In the interwar years, ICW’s and IWSA’s legacy organisations began to broaden their horizons beyond suffrage. Following the wave of European and American women’s enfranchisements around the First World War, in 1926 the IWSA made the shift manifest by changing its name to the International Alliance of Women for Suffrage and Equal Citizenship. Nevertheless the struggle for the vote continued, often within regional groups—like the British Commonwealth League (1925), Inter-American Commission of Women (1928), and All-Asian Women’s Conference (1931)—that challenged the primacy of Euro-American feminists. The lingering effects of imperial feminism which, despite the British Commonwealth League’s stated commitment to racial equality, was evident in the Anglo-Australian stranglehold over its leadership. At the same time, the flood of franchise bills passed in the wake of decolonisation in the 1950s and 1960s indicate the limits of these organisations’ politics. Suffragists in Europe’s colonies co-existed, sometimes uneasily, with nationalist movements, and could not win the vote until independence struggles had succeeded, creating the political structures within which they became citizens.
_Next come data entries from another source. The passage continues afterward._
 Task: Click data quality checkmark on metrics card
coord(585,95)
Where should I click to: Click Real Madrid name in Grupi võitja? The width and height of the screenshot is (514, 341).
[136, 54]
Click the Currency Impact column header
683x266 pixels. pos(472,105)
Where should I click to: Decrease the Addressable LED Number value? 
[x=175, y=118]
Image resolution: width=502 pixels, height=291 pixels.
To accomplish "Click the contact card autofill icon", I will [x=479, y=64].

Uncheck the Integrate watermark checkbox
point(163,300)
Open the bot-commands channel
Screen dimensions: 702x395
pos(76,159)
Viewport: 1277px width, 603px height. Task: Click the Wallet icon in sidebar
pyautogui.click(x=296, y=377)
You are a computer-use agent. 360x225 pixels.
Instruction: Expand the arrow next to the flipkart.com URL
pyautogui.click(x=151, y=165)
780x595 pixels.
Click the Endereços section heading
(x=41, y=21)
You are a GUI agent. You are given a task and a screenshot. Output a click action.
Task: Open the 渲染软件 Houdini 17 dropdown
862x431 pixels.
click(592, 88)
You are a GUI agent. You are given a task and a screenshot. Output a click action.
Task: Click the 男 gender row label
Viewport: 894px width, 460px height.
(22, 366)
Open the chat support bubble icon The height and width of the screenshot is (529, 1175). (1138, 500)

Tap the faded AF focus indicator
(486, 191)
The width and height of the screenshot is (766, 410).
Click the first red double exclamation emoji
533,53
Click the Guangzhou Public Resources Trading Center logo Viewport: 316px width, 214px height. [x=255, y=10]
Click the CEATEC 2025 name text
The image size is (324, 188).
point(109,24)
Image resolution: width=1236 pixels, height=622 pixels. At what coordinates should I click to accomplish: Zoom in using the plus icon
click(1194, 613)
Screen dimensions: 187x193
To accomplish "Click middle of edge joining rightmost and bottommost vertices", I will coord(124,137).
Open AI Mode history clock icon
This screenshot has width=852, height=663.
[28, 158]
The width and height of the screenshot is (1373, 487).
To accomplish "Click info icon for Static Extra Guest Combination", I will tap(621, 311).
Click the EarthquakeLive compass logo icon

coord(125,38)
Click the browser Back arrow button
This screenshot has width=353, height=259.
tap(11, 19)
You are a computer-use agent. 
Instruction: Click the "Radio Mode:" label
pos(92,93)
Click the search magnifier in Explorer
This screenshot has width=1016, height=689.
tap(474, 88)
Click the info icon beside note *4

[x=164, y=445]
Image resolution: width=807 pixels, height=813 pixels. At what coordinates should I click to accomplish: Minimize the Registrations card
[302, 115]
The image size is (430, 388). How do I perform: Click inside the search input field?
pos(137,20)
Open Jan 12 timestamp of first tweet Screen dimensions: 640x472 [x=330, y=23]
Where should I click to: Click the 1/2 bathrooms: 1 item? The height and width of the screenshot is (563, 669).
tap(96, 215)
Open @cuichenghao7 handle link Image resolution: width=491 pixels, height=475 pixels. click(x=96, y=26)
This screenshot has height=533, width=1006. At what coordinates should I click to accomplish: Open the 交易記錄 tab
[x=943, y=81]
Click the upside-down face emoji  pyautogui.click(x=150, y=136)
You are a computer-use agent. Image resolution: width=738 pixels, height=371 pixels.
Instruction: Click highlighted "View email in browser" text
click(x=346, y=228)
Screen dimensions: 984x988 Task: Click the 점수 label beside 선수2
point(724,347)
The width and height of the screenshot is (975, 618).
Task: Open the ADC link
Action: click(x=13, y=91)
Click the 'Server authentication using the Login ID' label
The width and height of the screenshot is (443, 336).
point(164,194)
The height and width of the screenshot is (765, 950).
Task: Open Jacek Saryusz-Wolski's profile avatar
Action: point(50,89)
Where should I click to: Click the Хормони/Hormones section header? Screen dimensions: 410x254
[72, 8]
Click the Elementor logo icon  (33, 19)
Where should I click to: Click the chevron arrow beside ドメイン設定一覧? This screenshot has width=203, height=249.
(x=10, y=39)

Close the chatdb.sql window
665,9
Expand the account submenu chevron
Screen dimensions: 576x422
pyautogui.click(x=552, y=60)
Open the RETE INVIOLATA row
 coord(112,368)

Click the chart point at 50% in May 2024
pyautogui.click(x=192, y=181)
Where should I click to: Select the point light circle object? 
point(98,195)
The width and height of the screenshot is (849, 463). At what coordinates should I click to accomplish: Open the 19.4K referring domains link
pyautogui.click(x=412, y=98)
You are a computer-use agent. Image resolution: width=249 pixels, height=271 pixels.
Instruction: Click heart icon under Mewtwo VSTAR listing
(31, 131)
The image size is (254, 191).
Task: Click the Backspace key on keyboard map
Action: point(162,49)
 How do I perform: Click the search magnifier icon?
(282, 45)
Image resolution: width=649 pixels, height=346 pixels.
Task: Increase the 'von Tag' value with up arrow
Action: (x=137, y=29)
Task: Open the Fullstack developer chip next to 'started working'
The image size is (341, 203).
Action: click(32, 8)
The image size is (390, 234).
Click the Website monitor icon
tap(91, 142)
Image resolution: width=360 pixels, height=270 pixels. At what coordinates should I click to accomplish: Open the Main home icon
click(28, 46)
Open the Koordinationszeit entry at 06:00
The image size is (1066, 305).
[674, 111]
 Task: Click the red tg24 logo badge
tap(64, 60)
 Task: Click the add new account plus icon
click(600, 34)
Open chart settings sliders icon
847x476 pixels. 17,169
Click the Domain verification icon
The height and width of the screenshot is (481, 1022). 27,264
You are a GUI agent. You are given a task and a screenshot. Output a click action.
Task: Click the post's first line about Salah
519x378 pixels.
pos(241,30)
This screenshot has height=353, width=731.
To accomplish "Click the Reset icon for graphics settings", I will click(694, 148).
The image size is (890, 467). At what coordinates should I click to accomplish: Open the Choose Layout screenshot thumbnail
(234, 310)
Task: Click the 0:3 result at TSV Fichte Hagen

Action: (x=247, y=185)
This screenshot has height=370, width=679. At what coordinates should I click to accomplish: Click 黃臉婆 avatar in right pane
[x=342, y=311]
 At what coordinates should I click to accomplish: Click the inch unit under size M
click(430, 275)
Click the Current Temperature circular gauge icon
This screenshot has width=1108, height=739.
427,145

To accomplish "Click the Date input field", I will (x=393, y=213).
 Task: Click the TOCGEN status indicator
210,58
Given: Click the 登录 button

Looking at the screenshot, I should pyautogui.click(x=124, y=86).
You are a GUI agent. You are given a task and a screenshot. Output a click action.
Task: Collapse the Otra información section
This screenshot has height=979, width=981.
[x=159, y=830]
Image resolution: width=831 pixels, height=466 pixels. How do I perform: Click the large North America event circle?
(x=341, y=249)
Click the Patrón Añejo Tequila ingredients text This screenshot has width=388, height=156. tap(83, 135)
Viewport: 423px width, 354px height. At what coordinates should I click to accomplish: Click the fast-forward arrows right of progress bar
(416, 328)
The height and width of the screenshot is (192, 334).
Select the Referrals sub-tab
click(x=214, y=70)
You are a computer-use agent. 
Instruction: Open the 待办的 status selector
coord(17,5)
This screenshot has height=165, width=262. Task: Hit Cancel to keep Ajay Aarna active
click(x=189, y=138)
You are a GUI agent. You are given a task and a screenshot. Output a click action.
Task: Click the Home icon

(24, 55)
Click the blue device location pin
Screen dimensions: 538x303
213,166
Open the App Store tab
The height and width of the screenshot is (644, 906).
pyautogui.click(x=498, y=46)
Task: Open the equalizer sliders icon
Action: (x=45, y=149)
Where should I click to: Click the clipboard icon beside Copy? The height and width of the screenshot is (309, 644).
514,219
The quest for women’s enfranchisement, like most contemporary transnational social movements, was a story of local, national and international tensions, a movement riven by exclusions, and one that gradually retreated from the universalist beliefs of its originators. Yet, however flawed, the suffragists’ belief that their struggle had multiple valences, which made it necessary to meet, exchange ideas, and form cross-border alliances—despite the costs of and gendered restrictions to travel—was historically highly significant.

Further reading

Edwards, Louise, and Mina Roces. ‘Orienting the global women’s suffrage movement.’ In Women’s Suffrage in Asia: Gender, Nationalism and Democracy, edited by Louise Edwards and Mina Roces, 1–23. New York: Routledge, 2004.

Keating, James. Distant Sisters: Australasian Women and the International Struggle for the Vote, 1880–1914. Manchester: Manchester University Press, 2020.

Mukherjee, Sumita. Indian Suffragettes: Female Identities and Transnational Networks. Oxford: Oxford University Press, 2018.

Rupp, Leila J. Worlds of Women: The Making of an International Women’s Movement. Princeton: Princeton University Press, 1997.

Sluga, Glenda. ‘Feminisms and twentieth-century internationalisms.’ In Internationalisms: A Twentieth Century History, edited by Glenda Sluga and Patricia Clavin, 61–84. Cambridge: Cambridge University Press, 2017.

Umoren, Imaobong D. Race Women Internationalists: Activist-Intellectuals and Global Freedom Struggles. Oakland: University of California Press. 2018.